So someone can speak their truth in love, and we can still receive it in offense, because our life experiences define our interpretation of what they said. In other words, we filter it through our ego, which is quite the opposite of love. We seem to take the stance that if someone decides to walk away from something, we assume that they think we're idiots for sticking around. Our egos get in there and make us hear that "they think they're better than us" or, "they're saying my way/thoughts/beliefs/feelings are wrong", even though that's not what they said nor meant at all. We receive through our egos, a lot. And way too often. I've done it plenty of times myself.

The only thing I truly have control over is me - my thoughts, my words, and my actions. I can't control how other people receive those. I can only make my best effort to express myself lovingly, and then I need to let go of it and move forward. It's none of my business what other people think of me. If I know in my heart that I have done the best I can to think, speak, and act in love whenever possible, then I have lived authentically and have no regrets. What someone else thinks of me is truly about them, and not me at all. They are judging through the lenses of their own life and not mine.

Someone who is stuck in fear and uncertainty will not be able to receive in love, no matter how tenderly something is said or done. We can express ourselves openly and clearly and with as much love as we can, and sometimes, people still can't truly hear us. And we'll need to keep moving forward anyway, because when we realize that continuing to do the same thing over and over doesn't serve us, or worse, is harmful to us or others, we have to make a change.

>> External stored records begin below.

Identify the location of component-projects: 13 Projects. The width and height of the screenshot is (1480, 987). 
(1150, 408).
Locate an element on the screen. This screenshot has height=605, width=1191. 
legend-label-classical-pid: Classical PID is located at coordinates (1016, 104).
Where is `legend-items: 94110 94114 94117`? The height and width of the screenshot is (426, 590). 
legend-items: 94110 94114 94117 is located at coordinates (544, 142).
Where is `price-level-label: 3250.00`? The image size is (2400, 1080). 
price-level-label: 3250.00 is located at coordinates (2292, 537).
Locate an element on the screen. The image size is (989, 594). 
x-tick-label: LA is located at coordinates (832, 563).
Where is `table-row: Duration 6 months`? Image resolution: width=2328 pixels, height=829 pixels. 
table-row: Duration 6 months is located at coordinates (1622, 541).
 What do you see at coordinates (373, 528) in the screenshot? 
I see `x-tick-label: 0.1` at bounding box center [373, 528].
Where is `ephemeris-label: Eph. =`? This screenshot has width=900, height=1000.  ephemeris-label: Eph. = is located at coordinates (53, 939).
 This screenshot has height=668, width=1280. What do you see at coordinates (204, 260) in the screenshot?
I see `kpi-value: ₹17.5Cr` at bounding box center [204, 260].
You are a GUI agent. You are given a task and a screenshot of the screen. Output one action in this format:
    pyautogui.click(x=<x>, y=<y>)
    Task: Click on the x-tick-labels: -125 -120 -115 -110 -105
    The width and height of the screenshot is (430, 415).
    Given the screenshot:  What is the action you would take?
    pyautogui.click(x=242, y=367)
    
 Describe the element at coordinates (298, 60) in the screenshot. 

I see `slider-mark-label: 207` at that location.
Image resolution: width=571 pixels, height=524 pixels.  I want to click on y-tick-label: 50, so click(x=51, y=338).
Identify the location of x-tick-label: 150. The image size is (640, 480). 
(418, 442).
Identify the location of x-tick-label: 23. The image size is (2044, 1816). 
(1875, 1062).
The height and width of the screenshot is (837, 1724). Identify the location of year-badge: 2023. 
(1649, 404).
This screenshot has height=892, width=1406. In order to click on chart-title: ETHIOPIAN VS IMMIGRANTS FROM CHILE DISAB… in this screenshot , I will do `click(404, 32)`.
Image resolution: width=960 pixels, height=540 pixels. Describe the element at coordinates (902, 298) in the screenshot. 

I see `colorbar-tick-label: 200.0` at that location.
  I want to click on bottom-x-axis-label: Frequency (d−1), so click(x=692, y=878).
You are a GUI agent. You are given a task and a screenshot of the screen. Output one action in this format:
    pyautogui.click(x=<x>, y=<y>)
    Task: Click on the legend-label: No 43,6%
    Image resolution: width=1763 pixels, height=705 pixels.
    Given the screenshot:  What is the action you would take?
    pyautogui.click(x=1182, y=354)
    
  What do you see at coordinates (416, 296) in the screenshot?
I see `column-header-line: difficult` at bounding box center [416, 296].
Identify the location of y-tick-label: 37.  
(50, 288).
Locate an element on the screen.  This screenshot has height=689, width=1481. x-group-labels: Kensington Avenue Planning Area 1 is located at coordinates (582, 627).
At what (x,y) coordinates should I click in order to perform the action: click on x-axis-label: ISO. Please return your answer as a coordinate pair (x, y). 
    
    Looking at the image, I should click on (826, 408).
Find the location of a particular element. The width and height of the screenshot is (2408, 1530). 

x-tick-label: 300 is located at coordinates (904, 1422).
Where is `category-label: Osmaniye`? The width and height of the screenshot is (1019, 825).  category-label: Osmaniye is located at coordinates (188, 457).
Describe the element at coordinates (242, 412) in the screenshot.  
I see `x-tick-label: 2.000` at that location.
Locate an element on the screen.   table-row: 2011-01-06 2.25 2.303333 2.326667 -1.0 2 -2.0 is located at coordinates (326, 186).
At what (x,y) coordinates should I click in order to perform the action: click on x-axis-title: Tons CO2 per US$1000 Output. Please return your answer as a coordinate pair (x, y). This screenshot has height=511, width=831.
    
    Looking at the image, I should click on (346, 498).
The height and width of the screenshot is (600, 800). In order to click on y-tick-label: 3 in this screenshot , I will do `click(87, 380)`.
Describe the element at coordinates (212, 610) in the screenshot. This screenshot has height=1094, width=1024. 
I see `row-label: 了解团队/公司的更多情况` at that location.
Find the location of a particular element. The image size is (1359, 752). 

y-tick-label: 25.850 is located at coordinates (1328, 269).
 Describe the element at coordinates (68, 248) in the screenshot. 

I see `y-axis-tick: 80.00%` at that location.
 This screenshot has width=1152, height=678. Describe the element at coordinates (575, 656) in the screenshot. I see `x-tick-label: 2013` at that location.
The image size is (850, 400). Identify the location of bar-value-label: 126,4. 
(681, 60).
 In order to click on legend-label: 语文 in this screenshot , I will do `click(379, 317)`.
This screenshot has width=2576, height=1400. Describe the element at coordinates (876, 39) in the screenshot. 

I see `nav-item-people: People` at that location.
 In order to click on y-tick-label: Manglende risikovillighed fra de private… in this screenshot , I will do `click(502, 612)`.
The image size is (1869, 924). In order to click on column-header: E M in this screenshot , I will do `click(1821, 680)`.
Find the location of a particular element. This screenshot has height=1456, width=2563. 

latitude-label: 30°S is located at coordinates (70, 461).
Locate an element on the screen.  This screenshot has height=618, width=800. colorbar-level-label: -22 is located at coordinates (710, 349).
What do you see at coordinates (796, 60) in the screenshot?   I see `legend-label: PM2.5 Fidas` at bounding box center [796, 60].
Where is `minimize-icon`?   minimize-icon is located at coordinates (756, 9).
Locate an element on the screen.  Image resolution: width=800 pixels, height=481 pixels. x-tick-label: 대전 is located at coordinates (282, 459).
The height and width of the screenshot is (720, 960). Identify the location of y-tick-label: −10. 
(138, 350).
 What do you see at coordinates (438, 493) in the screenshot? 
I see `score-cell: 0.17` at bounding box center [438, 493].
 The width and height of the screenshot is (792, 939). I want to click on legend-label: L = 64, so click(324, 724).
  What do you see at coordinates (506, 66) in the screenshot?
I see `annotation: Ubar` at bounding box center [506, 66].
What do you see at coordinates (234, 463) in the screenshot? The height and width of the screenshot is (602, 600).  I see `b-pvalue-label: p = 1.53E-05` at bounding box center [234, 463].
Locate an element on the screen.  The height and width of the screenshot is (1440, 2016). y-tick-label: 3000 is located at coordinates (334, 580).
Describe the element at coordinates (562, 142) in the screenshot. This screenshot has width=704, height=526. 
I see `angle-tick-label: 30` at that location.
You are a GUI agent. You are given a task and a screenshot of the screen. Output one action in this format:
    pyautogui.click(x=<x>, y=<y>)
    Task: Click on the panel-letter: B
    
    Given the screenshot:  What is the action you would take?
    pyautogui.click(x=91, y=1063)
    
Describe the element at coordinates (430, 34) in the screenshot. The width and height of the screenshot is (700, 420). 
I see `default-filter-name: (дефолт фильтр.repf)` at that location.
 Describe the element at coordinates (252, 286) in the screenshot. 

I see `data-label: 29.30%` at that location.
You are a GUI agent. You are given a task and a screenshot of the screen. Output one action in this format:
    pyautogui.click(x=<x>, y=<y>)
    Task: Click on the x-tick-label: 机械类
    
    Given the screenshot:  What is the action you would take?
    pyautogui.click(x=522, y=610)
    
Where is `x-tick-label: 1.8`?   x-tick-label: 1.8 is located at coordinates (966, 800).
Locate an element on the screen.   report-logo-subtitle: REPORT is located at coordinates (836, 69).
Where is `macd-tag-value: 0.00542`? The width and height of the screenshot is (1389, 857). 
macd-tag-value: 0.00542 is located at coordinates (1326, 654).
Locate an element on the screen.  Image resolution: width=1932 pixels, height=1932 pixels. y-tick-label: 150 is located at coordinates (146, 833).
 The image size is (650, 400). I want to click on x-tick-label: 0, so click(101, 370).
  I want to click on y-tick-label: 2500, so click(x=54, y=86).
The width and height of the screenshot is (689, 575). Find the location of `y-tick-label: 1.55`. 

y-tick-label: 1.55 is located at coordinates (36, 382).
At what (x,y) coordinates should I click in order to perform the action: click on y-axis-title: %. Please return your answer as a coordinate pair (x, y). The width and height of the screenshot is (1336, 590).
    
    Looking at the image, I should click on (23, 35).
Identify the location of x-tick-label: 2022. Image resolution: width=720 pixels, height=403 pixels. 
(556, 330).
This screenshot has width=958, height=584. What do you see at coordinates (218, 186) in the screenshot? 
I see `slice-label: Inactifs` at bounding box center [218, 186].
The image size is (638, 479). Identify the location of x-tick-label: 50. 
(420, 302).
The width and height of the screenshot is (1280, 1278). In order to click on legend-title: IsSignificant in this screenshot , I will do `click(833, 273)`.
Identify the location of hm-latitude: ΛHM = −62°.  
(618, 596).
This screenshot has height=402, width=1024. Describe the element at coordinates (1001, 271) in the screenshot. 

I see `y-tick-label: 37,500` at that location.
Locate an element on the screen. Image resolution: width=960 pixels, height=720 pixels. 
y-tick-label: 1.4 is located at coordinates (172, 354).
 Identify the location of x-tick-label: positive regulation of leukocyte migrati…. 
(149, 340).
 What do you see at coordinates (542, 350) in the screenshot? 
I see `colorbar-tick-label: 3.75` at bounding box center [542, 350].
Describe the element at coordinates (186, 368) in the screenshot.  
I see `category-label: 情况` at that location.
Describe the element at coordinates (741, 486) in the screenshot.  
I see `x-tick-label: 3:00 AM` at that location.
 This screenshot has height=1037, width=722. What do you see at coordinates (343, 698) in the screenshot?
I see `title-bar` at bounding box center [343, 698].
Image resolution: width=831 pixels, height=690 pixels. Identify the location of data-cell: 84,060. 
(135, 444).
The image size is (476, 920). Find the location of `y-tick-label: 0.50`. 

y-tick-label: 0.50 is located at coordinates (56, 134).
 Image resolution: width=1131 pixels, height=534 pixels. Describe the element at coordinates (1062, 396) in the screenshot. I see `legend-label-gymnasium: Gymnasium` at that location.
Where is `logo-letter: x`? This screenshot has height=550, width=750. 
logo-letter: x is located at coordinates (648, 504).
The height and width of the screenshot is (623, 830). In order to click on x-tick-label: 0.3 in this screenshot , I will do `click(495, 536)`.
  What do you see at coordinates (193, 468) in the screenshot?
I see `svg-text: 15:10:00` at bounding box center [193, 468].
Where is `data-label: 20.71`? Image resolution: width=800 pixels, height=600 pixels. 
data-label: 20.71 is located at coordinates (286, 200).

We are diverse, logical, and creative thinkers, and it behooves us as a species to listen to one another, especially when we differ. No one of us can come up with a solution to the world's problems. We need to do it together. If we shut down every time someone offers a different idea or opinion, we all lose.

Lies and pretending do not serve us. We are each unique beings, with our own experiences, beliefs, knowledge, and gifts. We will clash over opinions and decisions at times, and we will make a lot of mistakes. We need to be open to receiving someone else's truth and be able to speak our own truth without doing the aerobic miscommunications we are so good at: jumping to conclusions, hurling insults and judgments, and tossing out the baby with the bathwater.

Maybe we could try something new: speak to one another in honesty and love, and more importantly, open up with our hearts and listen in return. I think we can put the "kind" back in humankind. It's in there, just below our egos. If we can push ego aside for a few minutes, we can hear a lot better.